* _Directions_:
Check each line of the entries below for the word "computer", and copy out the ones that have it.

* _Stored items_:
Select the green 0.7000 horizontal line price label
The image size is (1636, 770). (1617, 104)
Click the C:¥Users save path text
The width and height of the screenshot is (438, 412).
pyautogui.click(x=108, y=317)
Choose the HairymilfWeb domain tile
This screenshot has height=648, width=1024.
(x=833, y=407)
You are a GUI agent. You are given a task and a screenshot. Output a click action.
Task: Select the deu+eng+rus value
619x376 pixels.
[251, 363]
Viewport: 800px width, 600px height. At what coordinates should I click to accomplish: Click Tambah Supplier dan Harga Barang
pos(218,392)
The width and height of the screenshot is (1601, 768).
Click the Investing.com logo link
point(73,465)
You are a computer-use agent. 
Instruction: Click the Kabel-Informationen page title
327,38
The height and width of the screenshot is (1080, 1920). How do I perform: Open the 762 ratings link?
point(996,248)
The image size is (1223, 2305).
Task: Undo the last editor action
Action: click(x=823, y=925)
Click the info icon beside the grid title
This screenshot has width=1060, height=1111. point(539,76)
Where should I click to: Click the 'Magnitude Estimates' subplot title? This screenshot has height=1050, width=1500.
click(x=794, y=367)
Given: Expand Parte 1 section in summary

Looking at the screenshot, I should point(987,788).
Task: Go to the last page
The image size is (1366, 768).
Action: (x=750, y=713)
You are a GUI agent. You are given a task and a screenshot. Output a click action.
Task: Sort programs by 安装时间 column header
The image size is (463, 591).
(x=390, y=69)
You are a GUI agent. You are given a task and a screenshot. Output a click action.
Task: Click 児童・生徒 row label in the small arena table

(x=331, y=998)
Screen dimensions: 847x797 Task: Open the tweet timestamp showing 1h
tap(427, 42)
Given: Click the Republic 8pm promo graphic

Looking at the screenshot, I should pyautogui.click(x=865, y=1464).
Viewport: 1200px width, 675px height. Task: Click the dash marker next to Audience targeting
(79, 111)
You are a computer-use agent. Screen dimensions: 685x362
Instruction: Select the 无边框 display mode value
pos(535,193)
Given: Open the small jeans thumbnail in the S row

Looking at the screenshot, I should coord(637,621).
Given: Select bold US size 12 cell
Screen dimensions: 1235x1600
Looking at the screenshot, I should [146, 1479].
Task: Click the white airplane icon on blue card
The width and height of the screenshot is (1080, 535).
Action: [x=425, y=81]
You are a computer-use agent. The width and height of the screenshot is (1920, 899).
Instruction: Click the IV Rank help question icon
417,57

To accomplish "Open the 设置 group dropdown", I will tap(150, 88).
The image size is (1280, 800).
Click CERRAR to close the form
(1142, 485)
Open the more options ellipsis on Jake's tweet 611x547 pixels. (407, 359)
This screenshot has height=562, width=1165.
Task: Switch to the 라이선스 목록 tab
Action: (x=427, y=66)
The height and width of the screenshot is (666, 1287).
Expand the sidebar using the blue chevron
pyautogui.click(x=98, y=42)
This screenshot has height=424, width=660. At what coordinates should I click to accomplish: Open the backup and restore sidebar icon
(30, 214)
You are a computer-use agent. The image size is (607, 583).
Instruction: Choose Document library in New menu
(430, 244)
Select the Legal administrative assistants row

* _Answer to this task_:
You are a computer-use agent. 
You are a computer-use agent. Screen dimensions: 685x362
You are a computer-use agent. The width and height of the screenshot is (1920, 899).
You are a computer-use agent. The image size is (607, 583).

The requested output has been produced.